◆ WORK ORDER: Return every line from the records below with the string "computer".

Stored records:
◆ ◆ ◆ ◆ ◆
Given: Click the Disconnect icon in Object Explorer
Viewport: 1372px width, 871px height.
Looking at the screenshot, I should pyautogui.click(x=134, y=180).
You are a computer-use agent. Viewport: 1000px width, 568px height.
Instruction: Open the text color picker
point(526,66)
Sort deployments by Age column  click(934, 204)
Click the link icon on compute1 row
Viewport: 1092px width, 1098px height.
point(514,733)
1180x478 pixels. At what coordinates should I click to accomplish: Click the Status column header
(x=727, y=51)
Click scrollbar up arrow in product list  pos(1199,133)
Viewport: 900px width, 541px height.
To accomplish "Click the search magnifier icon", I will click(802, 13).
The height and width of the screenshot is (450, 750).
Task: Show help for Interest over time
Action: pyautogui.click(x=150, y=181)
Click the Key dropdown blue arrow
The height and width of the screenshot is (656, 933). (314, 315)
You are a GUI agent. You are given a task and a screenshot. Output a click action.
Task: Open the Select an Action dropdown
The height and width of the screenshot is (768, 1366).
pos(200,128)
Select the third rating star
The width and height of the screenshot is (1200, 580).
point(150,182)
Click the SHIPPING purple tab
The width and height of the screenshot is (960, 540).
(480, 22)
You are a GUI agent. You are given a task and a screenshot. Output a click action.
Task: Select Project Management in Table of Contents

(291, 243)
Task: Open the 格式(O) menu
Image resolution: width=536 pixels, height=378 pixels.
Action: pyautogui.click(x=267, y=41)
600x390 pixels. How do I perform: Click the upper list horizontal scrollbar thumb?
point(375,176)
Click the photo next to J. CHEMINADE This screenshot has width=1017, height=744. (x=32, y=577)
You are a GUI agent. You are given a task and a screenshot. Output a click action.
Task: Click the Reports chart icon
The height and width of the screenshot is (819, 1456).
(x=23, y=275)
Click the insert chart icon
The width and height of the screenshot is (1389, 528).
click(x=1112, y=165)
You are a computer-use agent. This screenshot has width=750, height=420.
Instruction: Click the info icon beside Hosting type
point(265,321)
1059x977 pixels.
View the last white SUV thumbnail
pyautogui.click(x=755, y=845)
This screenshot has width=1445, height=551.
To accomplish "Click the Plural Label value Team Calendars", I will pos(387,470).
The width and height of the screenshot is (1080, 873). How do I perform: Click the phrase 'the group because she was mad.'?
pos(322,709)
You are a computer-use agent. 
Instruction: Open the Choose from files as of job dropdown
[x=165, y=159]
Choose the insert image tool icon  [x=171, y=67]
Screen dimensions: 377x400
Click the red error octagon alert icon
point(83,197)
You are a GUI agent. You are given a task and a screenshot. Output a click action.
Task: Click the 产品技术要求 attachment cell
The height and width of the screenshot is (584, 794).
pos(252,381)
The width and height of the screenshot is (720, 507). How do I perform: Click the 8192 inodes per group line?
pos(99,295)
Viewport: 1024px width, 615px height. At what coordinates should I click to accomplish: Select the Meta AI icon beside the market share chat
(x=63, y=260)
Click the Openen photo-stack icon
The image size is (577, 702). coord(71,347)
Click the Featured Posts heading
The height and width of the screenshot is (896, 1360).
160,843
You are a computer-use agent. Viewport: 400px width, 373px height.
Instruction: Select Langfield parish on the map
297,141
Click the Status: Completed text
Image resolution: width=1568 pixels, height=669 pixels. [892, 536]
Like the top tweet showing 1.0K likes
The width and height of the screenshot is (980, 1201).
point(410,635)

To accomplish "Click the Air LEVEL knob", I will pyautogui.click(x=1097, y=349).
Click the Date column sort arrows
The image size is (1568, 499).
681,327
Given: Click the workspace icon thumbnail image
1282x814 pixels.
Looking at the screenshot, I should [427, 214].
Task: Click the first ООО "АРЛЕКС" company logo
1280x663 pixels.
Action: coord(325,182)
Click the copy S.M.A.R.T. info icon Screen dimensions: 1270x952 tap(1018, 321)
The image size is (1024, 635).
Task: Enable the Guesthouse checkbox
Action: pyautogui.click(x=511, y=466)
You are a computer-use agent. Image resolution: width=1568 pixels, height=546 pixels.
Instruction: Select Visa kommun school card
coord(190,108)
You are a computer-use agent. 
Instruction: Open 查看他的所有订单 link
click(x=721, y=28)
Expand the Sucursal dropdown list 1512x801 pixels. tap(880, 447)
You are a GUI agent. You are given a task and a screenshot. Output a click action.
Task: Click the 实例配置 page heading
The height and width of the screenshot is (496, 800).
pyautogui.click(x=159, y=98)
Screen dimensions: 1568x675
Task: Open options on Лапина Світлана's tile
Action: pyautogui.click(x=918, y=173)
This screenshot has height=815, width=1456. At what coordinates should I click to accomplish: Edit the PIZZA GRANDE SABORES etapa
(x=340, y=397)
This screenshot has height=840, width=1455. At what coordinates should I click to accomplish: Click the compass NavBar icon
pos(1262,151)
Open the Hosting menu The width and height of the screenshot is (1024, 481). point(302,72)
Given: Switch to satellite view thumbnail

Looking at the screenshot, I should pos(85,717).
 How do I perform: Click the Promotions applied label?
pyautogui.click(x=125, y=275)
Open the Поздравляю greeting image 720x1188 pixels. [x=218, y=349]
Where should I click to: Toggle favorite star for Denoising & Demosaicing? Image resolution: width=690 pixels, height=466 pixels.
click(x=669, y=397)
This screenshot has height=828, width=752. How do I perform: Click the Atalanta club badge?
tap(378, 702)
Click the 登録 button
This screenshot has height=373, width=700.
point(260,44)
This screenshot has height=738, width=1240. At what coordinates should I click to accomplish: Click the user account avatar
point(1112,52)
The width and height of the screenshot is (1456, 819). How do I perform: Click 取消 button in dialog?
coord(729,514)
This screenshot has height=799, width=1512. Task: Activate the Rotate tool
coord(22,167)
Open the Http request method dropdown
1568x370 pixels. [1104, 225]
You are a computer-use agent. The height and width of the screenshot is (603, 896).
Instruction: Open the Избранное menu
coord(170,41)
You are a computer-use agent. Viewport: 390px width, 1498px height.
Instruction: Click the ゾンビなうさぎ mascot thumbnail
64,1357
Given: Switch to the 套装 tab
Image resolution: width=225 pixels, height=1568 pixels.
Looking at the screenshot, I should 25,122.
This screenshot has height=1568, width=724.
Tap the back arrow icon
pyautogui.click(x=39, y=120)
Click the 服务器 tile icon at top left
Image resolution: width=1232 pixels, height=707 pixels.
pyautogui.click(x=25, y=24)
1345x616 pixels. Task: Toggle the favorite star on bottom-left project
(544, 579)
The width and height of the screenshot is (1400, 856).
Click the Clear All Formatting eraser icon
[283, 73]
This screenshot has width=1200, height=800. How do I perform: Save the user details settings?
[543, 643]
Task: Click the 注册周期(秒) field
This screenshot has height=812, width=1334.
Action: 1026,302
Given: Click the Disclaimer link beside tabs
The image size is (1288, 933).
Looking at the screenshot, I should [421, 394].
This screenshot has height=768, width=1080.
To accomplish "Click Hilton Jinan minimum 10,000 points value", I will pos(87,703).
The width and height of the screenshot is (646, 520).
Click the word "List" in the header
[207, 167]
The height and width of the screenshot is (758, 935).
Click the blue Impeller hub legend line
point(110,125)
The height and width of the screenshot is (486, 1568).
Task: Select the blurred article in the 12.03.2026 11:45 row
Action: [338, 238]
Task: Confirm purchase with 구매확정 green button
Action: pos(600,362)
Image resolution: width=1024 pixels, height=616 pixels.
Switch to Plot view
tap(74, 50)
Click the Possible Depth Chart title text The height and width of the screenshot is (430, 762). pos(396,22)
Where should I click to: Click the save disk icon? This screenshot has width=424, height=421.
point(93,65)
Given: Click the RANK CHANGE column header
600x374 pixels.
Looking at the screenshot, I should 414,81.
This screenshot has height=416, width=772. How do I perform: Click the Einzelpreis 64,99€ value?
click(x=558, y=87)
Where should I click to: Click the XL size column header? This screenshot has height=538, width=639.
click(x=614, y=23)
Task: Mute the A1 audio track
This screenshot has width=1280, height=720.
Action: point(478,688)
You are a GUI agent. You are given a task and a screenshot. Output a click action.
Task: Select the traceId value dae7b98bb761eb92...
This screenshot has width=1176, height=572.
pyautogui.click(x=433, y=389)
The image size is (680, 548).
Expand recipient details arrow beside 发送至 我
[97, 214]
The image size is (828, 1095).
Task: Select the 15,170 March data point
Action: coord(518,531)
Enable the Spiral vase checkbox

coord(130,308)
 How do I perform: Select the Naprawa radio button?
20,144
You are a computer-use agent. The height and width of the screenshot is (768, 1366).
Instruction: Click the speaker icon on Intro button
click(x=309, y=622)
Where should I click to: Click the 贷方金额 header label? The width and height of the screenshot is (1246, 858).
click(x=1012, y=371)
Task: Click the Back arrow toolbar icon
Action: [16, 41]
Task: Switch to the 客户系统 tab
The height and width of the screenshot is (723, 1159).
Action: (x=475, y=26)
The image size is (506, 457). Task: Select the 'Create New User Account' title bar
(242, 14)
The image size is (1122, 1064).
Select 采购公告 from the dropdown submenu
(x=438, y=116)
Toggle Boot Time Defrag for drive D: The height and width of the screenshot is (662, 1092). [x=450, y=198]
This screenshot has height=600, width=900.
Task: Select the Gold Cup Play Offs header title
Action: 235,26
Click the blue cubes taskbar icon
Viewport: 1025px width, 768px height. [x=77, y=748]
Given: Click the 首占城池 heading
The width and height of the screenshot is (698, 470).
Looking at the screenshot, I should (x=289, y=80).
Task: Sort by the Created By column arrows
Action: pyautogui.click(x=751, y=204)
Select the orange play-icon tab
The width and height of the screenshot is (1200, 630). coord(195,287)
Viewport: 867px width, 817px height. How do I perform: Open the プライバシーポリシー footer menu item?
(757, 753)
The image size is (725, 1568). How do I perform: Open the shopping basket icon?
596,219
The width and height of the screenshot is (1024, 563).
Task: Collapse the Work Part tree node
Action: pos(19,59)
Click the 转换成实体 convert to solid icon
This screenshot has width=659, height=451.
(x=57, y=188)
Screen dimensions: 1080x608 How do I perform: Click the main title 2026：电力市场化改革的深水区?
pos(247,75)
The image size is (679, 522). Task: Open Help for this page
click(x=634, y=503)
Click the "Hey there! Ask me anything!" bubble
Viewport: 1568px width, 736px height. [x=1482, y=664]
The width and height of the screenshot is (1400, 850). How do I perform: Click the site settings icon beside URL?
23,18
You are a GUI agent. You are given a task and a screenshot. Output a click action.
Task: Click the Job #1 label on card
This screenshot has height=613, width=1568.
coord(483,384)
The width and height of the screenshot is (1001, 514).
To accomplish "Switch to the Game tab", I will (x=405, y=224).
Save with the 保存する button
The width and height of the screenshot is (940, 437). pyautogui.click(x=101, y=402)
◆ ◆ ◆ ◆ ◆
◆ RESULT OF THIS TASK:
You are a computer-use agent. Viewport: 1000px width, 568px height.
You are a computer-use agent. This screenshot has width=750, height=420.
You are a computer-use agent. 
You are a computer-use agent. Viewport: 400px width, 373px height.
You are a computer-use agent. Image resolution: width=1568 pixels, height=546 pixels.
You are a computer-use agent. 
You are a computer-use agent. The height and width of the screenshot is (603, 896).
You are a computer-use agent. Viewport: 390px width, 1498px height.
You are a computer-use agent. The height and width of the screenshot is (768, 1366).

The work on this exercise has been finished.